Lower Power Plus Better Performance

As new compute and chip architectures roll out, classic tradeoffs are changing.


The tradeoff between power and performance is becoming less about one versus the other, and more about a dual benefit, as new computing and chip architectures begin rolling out.

Neural networking, which is one of the hot buttons for any system that relies on lots of distributed sensors, is essential to get a true picture of what is happening around a car moving down the highway at 65 miles per hour or in an industrial setting where any hiccup in an assembly line or business process can result in very costly downtime. But as these systems are built, it’s also becoming obvious that at least some of the logic in these systems needs to reside much closer to the data being collected.

The big revelation in a big data world, and even with somewhat smaller amounts of data, is that it requires much less energy to pre-process data close to the source of where that data is created. Google started this with pre-fetch in search. Underlying all of this is the idea that it’s much faster, as well as more energy-efficient, to send smaller batches of relevant or “clean” data than large quantities of “dirty” data.

Data centers, which arguably are like giant neural network brains, have been wrestling with this problem for at least a couple of years. Rambus released a white paper last November talking about updating the von Neumann execution model by moving processing as close to the data (and the memory) as possible, rather than moving the data to the processing. There is way too much data to move efficiently, and it takes time and energy to physically move that data.

What’s changed here is this kind of computing architecture is not just about making tradeoffs between performance and power, which has been a fundamental decision in device scaling.

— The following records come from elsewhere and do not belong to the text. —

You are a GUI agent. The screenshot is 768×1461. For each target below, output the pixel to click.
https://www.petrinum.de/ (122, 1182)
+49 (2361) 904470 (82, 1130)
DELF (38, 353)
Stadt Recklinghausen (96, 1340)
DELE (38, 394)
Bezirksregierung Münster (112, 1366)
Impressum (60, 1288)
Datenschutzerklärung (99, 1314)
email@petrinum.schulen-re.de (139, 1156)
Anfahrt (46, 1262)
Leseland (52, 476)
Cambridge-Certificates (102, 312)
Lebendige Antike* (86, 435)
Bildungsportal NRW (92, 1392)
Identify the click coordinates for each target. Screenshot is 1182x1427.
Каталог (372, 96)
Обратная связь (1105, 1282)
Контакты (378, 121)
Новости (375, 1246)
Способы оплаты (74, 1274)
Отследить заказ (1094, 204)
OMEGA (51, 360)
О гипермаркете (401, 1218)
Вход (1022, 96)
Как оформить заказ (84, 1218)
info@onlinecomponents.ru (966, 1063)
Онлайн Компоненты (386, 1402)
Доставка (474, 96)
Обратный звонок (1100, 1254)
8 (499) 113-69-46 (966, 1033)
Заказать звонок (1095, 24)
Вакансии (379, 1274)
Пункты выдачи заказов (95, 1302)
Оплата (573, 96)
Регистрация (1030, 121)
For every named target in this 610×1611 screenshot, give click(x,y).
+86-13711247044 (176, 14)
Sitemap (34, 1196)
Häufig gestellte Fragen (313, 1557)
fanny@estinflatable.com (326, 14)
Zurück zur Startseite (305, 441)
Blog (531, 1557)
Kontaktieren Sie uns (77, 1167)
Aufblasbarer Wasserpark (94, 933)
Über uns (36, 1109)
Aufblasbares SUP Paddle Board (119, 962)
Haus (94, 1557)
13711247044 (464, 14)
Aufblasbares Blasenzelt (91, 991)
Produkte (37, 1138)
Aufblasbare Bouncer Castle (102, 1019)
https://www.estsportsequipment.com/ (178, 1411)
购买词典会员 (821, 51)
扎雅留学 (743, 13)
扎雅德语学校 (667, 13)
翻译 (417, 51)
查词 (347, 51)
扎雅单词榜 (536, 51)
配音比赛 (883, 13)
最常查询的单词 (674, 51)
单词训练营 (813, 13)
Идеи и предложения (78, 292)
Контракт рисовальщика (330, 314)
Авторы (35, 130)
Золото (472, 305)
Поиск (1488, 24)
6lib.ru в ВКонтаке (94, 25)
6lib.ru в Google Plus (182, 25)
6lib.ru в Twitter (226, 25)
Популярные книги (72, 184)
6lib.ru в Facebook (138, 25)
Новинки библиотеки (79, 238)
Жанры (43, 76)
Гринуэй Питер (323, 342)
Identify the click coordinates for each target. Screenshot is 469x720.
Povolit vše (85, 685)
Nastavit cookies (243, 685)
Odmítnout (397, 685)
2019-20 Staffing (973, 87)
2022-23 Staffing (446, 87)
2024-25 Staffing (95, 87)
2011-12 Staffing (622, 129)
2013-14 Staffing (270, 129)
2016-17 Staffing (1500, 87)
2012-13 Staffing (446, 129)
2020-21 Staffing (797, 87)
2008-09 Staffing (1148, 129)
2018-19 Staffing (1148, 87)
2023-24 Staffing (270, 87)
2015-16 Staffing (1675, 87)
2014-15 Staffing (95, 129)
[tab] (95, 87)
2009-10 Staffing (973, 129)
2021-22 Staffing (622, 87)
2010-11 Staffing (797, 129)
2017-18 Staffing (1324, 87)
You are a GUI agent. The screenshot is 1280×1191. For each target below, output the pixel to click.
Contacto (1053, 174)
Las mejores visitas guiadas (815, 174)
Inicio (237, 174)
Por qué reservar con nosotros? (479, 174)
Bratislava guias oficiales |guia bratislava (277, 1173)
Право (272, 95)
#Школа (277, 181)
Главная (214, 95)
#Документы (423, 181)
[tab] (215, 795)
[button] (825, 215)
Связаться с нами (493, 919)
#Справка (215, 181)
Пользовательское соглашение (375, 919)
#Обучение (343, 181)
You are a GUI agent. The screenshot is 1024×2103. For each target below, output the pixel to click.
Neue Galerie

There are now improvements to be made in every direction—even security. It’s easier to secure large amounts of data in place than in motion, and it’s easier to keep track of smaller amounts of data than large volumes. Think about trying to find something on a messy desk versus a clean one, or trying to locate lost keys somewhere in your office rather than across your entire commute to work.

On the chip side, the push into advanced packaging—2.1D (organic interposer), 2.5D (silicon interposer), monolithic 3D and fan-outs—offer the same kinds of benefits at the chip level. By improving throughput with larger pipes and many more of them, as well as moving memory closer to logic, there are huge benefits in performance and lower power. For one thing, data doesn’t have to move as fast to achieve big performance gains because there is less distance to cover, less resistance and capacitance involved in moving that data, and it requires less energy to send them back and forth.

Compare this to device scaling down to 5nm or 3nm, where the interconnects will require new materials just to be able to move electrons at a consistent rate, and the distances that data must travel between processors, co-processors, and memory will continue to grow. While it’s possible to make all of this work pretty efficiently with enough time and engineering, the tradeoffs involving power, performance, heat and NRE are becoming much more difficult to get right.
Most industry veterans still long for the days of classical scaling—pre-90nm—when each new shrink was fairly painless and there were automatic performance and power benefits. But there were still tradeoffs in terms of power and performance. With new compute models and architectures, there are still tradeoffs in terms of cost, complexity, and uncertainty, but at least for now there is far less of a performance/power tradeoff. There are gains to be made on all sides, and options for significantly more freedom and creativity along the way.